Task details ▸ Copy out all of the material below word for word, changing nothing.

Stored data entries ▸
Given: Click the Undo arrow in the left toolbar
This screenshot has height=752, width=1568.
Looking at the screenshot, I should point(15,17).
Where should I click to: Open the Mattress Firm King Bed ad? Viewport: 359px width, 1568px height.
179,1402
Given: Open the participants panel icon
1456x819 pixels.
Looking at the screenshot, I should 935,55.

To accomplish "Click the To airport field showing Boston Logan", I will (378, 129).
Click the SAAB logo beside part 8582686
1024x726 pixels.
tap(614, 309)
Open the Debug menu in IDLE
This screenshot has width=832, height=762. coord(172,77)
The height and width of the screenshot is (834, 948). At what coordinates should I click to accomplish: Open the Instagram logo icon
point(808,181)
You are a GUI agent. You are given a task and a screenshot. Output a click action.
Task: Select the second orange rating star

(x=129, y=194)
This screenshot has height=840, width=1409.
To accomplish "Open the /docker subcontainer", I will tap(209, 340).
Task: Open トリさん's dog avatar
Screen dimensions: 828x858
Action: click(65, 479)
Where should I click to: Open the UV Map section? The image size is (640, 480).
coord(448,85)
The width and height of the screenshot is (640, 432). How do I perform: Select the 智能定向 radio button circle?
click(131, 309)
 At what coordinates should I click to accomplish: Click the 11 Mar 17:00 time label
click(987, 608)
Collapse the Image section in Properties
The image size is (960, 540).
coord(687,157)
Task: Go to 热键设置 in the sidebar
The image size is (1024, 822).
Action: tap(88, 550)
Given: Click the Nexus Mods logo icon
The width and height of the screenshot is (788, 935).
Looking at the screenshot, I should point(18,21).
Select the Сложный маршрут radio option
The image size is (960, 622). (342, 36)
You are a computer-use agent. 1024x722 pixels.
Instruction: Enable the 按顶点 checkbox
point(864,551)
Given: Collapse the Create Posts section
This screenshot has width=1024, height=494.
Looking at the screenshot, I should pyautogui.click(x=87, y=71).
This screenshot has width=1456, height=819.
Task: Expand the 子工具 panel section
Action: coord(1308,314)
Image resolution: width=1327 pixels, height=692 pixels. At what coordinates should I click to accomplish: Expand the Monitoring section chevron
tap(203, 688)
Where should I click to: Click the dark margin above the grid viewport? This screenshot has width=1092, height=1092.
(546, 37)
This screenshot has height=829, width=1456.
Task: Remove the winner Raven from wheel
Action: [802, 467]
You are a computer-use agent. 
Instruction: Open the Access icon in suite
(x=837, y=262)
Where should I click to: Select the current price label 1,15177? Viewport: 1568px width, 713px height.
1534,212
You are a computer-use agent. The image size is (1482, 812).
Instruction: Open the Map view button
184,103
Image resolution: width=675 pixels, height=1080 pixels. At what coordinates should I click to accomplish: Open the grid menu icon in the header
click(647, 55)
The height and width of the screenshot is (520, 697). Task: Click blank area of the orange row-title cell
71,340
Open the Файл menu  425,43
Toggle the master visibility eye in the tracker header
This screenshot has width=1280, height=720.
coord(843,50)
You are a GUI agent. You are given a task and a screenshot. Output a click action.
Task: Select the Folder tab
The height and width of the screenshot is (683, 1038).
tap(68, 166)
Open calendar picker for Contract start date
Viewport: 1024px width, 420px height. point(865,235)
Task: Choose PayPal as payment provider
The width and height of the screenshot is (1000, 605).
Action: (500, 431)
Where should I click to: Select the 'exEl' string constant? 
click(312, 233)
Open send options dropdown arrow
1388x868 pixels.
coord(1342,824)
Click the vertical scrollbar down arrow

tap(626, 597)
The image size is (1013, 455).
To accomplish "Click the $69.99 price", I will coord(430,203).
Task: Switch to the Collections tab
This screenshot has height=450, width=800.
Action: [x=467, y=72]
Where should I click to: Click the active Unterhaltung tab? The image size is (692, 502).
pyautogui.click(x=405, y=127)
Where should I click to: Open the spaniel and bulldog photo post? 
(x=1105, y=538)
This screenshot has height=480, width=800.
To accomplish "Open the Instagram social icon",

Response to this task ▸
Given: Click the Undo arrow in the left toolbar
This screenshot has height=752, width=1568.
Looking at the screenshot, I should point(15,17).
Where should I click to: Open the Mattress Firm King Bed ad? Viewport: 359px width, 1568px height.
179,1402
Given: Open the participants panel icon
1456x819 pixels.
Looking at the screenshot, I should 935,55.

To accomplish "Click the To airport field showing Boston Logan", I will (378, 129).
Click the SAAB logo beside part 8582686
1024x726 pixels.
tap(614, 309)
Open the Debug menu in IDLE
This screenshot has width=832, height=762. coord(172,77)
The height and width of the screenshot is (834, 948). At what coordinates should I click to accomplish: Open the Instagram logo icon
point(808,181)
You are a GUI agent. You are given a task and a screenshot. Output a click action.
Task: Select the second orange rating star

(x=129, y=194)
This screenshot has height=840, width=1409.
To accomplish "Open the /docker subcontainer", I will tap(209, 340).
Task: Open トリさん's dog avatar
Screen dimensions: 828x858
Action: click(65, 479)
Where should I click to: Open the UV Map section? The image size is (640, 480).
coord(448,85)
The width and height of the screenshot is (640, 432). How do I perform: Select the 智能定向 radio button circle?
click(131, 309)
 At what coordinates should I click to accomplish: Click the 11 Mar 17:00 time label
click(987, 608)
Collapse the Image section in Properties
The image size is (960, 540).
coord(687,157)
Task: Go to 热键设置 in the sidebar
The image size is (1024, 822).
Action: tap(88, 550)
Given: Click the Nexus Mods logo icon
The width and height of the screenshot is (788, 935).
Looking at the screenshot, I should point(18,21).
Select the Сложный маршрут radio option
The image size is (960, 622). (342, 36)
You are a computer-use agent. 1024x722 pixels.
Instruction: Enable the 按顶点 checkbox
point(864,551)
Given: Collapse the Create Posts section
This screenshot has width=1024, height=494.
Looking at the screenshot, I should pyautogui.click(x=87, y=71).
This screenshot has width=1456, height=819.
Task: Expand the 子工具 panel section
Action: coord(1308,314)
Image resolution: width=1327 pixels, height=692 pixels. At what coordinates should I click to accomplish: Expand the Monitoring section chevron
tap(203, 688)
Where should I click to: Click the dark margin above the grid viewport? This screenshot has width=1092, height=1092.
(546, 37)
This screenshot has height=829, width=1456.
Task: Remove the winner Raven from wheel
Action: [802, 467]
You are a computer-use agent. 
Instruction: Open the Access icon in suite
(x=837, y=262)
Where should I click to: Select the current price label 1,15177? Viewport: 1568px width, 713px height.
1534,212
You are a computer-use agent. The image size is (1482, 812).
Instruction: Open the Map view button
184,103
Image resolution: width=675 pixels, height=1080 pixels. At what coordinates should I click to accomplish: Open the grid menu icon in the header
click(647, 55)
The height and width of the screenshot is (520, 697). Task: Click blank area of the orange row-title cell
71,340
Open the Файл menu  425,43
Toggle the master visibility eye in the tracker header
This screenshot has width=1280, height=720.
coord(843,50)
You are a GUI agent. You are given a task and a screenshot. Output a click action.
Task: Select the Folder tab
The height and width of the screenshot is (683, 1038).
tap(68, 166)
Open calendar picker for Contract start date
Viewport: 1024px width, 420px height. point(865,235)
Task: Choose PayPal as payment provider
The width and height of the screenshot is (1000, 605).
Action: (500, 431)
Where should I click to: Select the 'exEl' string constant? 
click(312, 233)
Open send options dropdown arrow
1388x868 pixels.
coord(1342,824)
Click the vertical scrollbar down arrow

tap(626, 597)
The image size is (1013, 455).
To accomplish "Click the $69.99 price", I will coord(430,203).
Task: Switch to the Collections tab
This screenshot has height=450, width=800.
Action: [x=467, y=72]
Where should I click to: Click the active Unterhaltung tab? The image size is (692, 502).
pyautogui.click(x=405, y=127)
Where should I click to: Open the spaniel and bulldog photo post? 
(x=1105, y=538)
This screenshot has height=480, width=800.
To accomplish "Open the Instagram social icon",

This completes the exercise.